Russian Hospital of Piraeus, Today Piraeus Naval Hospital

Russian Hospital of Piraeus

The Naval Hospital of Piraeus is situated at a prestigious seafront location, the boarder between Freattida bay and the natural harbor of Zea. However, when the renovated neo-classical style mansion housing the Naval Hospital was fist bought, it used to be the home of a Russian Hospital. In order to understand why such a hospital was inaugurated in Piraeus, one should inquire the identity of its owner.

In 1867 and at the age of sixteen, Grand Duchess Olga Constantinovna of Russia, a member of the Romanov dynasty, married King George I of Greece, thus becoming Queen Olga of the Hellenes.

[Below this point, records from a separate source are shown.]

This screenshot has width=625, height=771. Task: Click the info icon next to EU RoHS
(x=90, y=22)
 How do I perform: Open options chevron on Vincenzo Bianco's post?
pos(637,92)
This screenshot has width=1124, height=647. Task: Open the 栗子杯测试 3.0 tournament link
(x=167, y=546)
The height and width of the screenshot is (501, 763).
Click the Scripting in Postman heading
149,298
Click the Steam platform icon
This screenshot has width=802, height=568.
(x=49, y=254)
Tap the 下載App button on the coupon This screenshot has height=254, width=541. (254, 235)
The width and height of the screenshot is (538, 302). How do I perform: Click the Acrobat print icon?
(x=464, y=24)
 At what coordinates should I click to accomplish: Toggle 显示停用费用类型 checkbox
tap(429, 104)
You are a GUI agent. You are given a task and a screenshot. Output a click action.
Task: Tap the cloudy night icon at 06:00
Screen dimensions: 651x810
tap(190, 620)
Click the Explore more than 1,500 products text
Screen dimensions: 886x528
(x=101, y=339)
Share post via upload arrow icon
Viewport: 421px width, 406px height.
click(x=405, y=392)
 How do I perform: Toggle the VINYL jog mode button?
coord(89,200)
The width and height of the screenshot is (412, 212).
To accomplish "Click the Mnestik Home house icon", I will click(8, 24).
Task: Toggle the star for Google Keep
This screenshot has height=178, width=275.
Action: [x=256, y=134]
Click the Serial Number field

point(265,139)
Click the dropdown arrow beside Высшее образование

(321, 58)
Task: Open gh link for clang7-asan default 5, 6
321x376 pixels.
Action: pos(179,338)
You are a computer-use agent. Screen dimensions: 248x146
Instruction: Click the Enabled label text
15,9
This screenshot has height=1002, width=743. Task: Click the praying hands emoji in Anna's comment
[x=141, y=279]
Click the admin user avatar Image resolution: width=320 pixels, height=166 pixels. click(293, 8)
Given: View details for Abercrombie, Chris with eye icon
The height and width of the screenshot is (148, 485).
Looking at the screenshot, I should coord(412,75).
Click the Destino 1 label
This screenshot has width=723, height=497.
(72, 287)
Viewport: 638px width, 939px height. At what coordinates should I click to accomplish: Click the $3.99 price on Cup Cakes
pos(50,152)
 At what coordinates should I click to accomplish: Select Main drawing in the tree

Olga remained nostalgic for Russia. She often visited Russian ships docked in Piraeus, invited the Russian seamen to the royal palace and became involved in charity, founding hospitals and help centers.

In 1897 Queen Olga, with her personal funds and the financial assistance of her cousin, the Tsar, purchased a building in Freattida, one of the most beautiful coastal areas in Piraeus. The building was restructured and in 1902 the “Russian Hospital” of Piraeus was inaugurated by the Greek royal family. Although aimed primarily at treating Russian seamen, the Hospital was open to local residents and all seamen visiting Greece, free of charge. A church of St Olga was built within the Hospital, in honor of the Queen.

In 1924, and while the Greek royal family was in exile, the Hospital was converted into a medical institution for the Hellenic Navy and renamed Naval Hospital of Piraeus. It operated regularly until 1981 when due to earthquake damages, the building was unsuitable for use.

A few years later, in 1985, the Hellenic Navy General Staff took initiative to renovate and reopen the Hospital and since 2000 the “Naval Hospital” of Piraeus has been operating annexed to the “Naval Hospital” of Athens.

Trivia

Queen Olga had the Russian Hospital of Piraeus built in memory of her daughter, Duchess Alexandra, who died in Moscow in 1891, at the age of 21. The Queen’s desire was that her late daughter wouldn’t be forgotten and the Hospital should be named “Hospital of Duchess Alexandra”. No such thing happened though and the Hospital became – and remained – known as “Russian Hospital” of Piraeus.

As a child, Duchess Alexandra spent a summer in a “Ziller Neighbourhood” residence, on the slopes of Kastella. Following Alexandra’s death, the square where that residence was located bore her name and has been known as “Alexandra’s Square” ever since. Her mother’s wish was thus partially fulfilled.